For a peaceful solution, Greece and Turkey would need to agree on a legal framework. Greece is a signatory to the 1982 UN Convention on the Law of the Sea (UNCLOS). According to UNCLOS, each individual island would be entitled to its own exclusive economic zone. 

This would significantly limit Turkey's access to the sea. The government has not signed the agreement and has argued that it does not apply to the Aegean. "On the one hand, Turkey uses the Law of the Sea for the Black Sea, where they extended their territory 12 nautical miles into the water," Sarris said. "However, Ankara does not feel bound to the same law when it comes to the Aegean. In legal terms this can create a problem."

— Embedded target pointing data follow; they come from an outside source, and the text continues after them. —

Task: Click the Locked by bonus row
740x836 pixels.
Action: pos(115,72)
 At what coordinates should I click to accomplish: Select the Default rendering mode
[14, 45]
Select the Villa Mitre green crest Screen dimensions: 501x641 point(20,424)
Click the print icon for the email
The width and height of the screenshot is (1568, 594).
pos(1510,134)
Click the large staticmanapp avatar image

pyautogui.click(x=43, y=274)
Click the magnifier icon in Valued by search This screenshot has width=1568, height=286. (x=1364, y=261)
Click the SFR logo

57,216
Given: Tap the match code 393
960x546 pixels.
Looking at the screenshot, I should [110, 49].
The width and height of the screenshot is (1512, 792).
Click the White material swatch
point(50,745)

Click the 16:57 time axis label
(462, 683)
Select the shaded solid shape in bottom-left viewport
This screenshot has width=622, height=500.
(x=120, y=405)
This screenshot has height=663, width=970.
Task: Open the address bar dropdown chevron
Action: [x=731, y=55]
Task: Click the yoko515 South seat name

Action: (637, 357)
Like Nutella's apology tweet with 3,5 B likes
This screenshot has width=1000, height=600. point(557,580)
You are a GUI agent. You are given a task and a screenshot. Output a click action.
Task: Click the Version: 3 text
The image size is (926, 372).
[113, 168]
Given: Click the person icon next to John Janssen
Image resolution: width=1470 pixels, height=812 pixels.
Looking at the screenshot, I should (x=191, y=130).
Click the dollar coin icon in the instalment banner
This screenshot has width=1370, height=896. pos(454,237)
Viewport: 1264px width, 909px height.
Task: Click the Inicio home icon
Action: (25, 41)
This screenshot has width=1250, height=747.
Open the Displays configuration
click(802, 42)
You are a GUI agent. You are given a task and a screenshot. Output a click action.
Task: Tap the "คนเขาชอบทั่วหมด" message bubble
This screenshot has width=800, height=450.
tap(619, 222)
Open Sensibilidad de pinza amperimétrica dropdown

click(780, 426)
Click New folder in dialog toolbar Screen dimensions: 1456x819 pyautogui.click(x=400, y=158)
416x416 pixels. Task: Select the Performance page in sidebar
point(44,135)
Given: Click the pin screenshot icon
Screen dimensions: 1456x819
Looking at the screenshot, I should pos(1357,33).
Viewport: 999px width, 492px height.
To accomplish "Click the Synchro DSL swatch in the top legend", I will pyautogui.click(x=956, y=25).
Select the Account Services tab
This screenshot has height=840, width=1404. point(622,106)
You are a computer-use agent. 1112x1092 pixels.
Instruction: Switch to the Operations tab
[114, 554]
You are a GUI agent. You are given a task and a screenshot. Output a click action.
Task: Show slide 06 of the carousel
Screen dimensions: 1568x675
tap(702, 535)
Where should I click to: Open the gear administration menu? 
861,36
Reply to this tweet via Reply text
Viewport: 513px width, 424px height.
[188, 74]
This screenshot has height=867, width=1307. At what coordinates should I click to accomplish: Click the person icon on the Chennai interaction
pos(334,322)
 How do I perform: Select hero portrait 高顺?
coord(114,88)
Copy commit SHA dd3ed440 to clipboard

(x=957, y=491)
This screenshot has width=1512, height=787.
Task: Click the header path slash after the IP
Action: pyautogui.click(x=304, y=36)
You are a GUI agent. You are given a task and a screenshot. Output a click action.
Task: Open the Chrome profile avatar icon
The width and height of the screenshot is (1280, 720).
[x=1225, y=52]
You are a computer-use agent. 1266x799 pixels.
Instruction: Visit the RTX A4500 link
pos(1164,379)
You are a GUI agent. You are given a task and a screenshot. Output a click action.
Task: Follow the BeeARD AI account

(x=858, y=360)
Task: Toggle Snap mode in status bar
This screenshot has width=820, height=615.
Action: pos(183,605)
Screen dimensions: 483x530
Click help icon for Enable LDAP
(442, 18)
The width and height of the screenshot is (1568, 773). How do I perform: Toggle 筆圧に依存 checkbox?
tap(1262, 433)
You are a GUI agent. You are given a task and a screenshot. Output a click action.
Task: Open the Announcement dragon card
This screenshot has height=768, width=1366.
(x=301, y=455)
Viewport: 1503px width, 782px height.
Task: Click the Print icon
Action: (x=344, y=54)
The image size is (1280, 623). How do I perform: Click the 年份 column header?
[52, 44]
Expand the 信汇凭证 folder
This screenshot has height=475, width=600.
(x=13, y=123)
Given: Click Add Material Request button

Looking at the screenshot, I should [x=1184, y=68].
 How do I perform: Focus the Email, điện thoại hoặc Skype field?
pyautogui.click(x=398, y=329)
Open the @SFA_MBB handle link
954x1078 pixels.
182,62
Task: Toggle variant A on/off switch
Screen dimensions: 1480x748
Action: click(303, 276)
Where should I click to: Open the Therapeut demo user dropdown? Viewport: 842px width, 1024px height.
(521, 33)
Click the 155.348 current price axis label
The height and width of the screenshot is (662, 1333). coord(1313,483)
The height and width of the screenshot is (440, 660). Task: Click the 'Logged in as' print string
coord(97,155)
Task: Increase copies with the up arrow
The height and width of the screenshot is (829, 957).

Now that the Oruc Reis has left the contested zone, the tensions have eased. Sarris, who was a graduate fellow in the negotiations program at the Harvard Law School, sees opportunity here. "Turkey is coastal state, and you cannot deprive it of its rights," he said. "Turkey is not landlocked: It has access to the Aegean, the Black Sea and the Mediterranean Sea. They have rights, but the question is how you exercise these rights when you have adjacent or opposite states and you cannot exhaust the outer limits that are offered by the Law of the Sea convention, because you simply do not have the space, and you have overlapping claims." Many countries are on the coast of the Mediterranean and the Aegean. "You have to make agreements based on the relevant UNCLOS articles and not threaten the neighboring states with the use of force in case they decide to exercise their own rights," he said. Sarris would not be surprised if the governments were to begin talks soon despite the current situation: "Tensions before negotiations are not unprecedented in history." 

The residents of Kastellorizo would also like to see the governments quickly settle their dispute. The island needs support after the pandemic summer — not military posturing.